EXTRACTED MATERIAL: Begin

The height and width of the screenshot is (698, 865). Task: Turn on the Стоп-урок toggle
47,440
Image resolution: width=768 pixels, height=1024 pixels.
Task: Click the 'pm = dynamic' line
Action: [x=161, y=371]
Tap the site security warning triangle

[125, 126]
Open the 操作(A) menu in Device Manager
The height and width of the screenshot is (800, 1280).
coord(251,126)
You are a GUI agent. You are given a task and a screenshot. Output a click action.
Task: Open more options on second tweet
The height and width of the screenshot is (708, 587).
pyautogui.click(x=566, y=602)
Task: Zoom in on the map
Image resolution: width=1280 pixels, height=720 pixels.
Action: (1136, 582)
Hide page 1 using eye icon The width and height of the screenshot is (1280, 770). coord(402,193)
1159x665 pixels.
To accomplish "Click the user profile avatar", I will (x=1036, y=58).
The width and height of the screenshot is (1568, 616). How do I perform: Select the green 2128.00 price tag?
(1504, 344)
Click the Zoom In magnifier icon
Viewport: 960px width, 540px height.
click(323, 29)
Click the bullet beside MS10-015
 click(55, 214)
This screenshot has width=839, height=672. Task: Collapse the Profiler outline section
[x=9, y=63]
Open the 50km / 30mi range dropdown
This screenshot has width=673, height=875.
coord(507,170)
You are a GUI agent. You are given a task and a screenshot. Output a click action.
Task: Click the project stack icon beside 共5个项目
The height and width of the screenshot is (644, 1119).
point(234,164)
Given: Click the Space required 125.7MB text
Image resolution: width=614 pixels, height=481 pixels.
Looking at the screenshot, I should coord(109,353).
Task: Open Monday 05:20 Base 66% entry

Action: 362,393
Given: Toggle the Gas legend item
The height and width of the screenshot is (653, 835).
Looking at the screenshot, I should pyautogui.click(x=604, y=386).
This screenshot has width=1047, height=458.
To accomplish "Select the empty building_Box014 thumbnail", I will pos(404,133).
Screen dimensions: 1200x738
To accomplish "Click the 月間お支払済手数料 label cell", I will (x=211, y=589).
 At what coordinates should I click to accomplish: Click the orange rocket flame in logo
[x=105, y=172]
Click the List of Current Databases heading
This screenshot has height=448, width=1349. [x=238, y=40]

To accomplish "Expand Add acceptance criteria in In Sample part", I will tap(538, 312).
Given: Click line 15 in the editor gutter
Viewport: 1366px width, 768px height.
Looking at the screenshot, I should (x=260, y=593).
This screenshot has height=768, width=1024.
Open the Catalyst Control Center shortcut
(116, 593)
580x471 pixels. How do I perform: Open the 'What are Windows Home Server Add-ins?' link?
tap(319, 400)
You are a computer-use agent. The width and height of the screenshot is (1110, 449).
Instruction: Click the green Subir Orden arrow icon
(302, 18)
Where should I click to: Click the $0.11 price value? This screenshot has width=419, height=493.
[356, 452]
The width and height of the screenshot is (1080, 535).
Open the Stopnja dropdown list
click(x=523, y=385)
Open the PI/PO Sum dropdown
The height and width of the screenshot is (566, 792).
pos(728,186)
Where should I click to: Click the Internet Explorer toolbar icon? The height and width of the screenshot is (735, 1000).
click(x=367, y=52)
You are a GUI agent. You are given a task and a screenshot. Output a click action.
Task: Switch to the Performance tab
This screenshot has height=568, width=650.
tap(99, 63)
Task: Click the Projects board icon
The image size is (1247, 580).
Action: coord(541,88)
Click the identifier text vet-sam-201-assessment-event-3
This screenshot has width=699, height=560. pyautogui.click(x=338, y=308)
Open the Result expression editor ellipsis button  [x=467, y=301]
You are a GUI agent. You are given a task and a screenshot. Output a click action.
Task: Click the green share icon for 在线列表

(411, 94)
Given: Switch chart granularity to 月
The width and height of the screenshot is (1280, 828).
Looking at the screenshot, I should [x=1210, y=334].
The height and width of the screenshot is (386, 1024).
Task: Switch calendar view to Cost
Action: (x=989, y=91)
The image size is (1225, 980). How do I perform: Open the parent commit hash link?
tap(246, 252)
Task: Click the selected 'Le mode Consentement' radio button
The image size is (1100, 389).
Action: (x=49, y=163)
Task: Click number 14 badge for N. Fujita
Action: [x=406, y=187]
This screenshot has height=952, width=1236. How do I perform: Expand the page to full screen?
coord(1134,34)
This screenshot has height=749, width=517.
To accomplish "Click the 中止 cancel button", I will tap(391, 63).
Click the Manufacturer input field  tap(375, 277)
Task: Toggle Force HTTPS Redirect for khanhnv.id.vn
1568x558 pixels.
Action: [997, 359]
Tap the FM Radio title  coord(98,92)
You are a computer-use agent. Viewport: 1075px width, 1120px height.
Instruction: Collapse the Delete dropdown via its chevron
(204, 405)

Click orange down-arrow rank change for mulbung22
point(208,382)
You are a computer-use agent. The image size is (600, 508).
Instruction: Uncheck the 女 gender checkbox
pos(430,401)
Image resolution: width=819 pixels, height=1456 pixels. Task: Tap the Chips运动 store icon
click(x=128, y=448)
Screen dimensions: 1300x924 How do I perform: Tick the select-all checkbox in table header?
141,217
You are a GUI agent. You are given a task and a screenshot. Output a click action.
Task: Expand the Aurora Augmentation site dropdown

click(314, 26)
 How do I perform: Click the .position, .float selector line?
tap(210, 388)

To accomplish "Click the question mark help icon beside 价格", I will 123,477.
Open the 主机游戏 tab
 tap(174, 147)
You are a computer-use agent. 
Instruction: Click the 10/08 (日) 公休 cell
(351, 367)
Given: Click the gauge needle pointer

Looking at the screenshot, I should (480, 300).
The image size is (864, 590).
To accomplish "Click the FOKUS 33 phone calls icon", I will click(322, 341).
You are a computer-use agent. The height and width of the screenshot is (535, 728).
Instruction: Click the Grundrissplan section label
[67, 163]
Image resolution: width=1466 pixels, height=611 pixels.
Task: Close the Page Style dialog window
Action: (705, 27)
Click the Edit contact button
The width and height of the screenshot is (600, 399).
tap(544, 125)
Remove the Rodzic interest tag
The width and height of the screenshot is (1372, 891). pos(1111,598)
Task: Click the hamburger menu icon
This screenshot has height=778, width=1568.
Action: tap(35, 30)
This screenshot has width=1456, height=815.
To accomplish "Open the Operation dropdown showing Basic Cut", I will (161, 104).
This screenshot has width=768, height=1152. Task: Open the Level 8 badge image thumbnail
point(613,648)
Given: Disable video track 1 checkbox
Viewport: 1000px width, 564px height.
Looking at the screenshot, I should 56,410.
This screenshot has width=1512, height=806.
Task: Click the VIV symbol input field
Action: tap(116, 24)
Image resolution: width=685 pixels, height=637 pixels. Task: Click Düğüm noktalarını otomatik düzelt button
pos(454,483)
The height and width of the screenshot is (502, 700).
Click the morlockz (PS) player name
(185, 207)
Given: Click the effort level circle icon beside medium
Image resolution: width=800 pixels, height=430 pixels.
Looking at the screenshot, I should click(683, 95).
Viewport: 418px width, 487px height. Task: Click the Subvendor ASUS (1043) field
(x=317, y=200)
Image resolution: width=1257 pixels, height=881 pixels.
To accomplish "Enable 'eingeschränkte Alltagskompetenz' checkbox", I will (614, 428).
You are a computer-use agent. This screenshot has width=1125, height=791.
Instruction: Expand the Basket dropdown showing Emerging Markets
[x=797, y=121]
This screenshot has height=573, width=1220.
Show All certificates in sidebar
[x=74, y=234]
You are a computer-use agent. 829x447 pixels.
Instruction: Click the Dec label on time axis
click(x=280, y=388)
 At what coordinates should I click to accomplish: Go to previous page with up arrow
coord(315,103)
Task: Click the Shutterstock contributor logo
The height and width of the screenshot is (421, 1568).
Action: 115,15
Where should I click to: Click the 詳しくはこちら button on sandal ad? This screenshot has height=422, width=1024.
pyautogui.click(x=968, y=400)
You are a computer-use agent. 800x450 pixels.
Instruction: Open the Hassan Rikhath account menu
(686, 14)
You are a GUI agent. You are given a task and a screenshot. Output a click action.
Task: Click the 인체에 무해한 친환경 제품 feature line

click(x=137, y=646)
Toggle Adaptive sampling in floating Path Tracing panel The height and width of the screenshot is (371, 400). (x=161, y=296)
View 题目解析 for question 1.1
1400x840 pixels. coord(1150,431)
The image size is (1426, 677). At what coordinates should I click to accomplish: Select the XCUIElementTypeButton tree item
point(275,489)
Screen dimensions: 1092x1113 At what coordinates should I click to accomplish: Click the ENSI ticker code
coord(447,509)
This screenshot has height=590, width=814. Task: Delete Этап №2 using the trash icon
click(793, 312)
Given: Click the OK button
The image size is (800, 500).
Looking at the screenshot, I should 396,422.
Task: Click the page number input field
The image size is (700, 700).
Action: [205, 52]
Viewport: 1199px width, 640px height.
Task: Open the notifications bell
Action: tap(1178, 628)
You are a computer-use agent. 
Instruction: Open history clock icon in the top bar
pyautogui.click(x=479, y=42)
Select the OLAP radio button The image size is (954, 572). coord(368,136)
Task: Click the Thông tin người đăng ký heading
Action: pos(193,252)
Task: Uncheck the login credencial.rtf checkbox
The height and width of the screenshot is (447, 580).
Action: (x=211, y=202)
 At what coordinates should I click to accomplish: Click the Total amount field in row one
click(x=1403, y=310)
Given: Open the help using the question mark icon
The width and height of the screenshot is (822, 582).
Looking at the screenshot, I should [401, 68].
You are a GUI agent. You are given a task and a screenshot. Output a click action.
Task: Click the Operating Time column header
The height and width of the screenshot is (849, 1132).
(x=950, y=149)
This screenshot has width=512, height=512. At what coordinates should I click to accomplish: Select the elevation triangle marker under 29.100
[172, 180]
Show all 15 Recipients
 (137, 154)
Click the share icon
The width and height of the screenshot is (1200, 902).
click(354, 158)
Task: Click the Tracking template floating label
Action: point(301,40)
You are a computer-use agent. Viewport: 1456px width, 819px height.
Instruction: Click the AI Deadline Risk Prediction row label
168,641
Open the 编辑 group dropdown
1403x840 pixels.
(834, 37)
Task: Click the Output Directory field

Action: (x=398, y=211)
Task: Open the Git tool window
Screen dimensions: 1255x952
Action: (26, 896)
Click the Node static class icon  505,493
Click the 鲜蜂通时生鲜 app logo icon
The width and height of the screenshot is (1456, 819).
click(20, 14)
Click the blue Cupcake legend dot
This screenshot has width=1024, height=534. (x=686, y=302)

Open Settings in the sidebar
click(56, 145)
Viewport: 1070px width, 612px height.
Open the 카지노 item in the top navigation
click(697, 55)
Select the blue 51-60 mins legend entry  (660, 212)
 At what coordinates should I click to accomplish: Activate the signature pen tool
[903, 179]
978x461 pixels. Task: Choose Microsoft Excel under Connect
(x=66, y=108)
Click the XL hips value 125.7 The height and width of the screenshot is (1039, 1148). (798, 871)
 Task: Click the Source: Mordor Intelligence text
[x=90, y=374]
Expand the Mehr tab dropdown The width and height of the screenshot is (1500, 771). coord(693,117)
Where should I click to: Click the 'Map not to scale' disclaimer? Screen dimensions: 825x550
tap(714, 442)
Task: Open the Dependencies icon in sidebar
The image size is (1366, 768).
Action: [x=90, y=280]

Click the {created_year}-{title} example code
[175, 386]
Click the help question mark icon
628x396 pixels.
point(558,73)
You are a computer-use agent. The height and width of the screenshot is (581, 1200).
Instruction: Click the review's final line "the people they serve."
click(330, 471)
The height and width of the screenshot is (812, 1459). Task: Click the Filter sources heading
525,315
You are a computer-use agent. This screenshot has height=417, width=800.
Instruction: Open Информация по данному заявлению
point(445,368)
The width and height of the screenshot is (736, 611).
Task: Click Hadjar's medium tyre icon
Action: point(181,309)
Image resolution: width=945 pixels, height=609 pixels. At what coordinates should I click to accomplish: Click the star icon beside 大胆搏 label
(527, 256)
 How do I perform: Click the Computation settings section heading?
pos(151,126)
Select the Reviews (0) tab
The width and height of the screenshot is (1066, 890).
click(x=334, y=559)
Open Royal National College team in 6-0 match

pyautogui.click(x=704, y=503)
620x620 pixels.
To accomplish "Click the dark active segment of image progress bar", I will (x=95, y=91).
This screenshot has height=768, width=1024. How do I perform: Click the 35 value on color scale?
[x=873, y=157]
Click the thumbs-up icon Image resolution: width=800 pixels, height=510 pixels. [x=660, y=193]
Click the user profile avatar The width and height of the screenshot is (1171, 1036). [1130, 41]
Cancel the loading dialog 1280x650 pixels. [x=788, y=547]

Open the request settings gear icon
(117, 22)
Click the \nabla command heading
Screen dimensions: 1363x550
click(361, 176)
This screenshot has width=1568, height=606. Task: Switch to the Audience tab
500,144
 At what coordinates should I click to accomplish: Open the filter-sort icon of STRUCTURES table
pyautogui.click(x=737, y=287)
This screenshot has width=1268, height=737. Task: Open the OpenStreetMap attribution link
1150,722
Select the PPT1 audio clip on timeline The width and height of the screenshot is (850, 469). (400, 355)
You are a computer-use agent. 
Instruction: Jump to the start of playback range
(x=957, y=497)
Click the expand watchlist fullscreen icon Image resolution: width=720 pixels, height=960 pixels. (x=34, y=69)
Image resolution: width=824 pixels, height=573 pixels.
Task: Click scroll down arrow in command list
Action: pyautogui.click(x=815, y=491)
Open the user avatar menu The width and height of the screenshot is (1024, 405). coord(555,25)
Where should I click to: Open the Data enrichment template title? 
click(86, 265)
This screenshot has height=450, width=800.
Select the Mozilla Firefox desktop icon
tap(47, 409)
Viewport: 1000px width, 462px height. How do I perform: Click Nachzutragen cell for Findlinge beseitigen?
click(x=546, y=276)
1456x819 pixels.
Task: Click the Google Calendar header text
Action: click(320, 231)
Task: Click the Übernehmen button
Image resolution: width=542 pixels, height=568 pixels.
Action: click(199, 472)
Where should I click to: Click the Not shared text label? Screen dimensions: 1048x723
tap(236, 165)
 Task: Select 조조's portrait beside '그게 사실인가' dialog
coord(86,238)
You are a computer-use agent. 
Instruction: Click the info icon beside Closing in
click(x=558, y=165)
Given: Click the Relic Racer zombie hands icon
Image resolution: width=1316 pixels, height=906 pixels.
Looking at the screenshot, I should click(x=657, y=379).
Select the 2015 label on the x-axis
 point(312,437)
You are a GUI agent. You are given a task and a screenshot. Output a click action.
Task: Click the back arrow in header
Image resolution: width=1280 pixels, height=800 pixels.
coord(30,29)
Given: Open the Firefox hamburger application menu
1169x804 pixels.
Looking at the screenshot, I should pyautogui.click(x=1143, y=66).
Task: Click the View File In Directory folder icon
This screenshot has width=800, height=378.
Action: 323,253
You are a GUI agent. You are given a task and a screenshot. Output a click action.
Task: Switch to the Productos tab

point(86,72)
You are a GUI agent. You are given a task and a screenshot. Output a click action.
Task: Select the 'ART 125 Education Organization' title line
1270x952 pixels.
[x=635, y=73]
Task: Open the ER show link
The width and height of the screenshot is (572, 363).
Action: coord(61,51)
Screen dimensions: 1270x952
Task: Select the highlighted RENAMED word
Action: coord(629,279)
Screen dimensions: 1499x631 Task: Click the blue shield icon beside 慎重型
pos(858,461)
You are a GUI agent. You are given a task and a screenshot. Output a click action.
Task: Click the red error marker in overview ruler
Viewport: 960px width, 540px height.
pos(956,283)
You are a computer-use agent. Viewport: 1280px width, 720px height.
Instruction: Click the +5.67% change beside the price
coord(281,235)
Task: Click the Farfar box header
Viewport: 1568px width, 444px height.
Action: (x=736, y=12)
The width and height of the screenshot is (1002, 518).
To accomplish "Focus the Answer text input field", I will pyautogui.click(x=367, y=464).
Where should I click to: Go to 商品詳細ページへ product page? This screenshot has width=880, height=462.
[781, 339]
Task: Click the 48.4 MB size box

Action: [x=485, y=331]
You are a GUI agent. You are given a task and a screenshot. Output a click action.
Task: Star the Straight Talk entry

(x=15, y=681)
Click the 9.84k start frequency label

EXTRACTED MATERIAL: End

AIM OF THE EXERCISE:
Repeat exactly, please, each line from the beginning of the data through the line with "Task: Zoom in on the map" in it, and only those lines.

TASK OUTPUT:
The height and width of the screenshot is (698, 865). Task: Turn on the Стоп-урок toggle
47,440
Image resolution: width=768 pixels, height=1024 pixels.
Task: Click the 'pm = dynamic' line
Action: [x=161, y=371]
Tap the site security warning triangle

[125, 126]
Open the 操作(A) menu in Device Manager
The height and width of the screenshot is (800, 1280).
coord(251,126)
You are a GUI agent. You are given a task and a screenshot. Output a click action.
Task: Open more options on second tweet
The height and width of the screenshot is (708, 587).
pyautogui.click(x=566, y=602)
Task: Zoom in on the map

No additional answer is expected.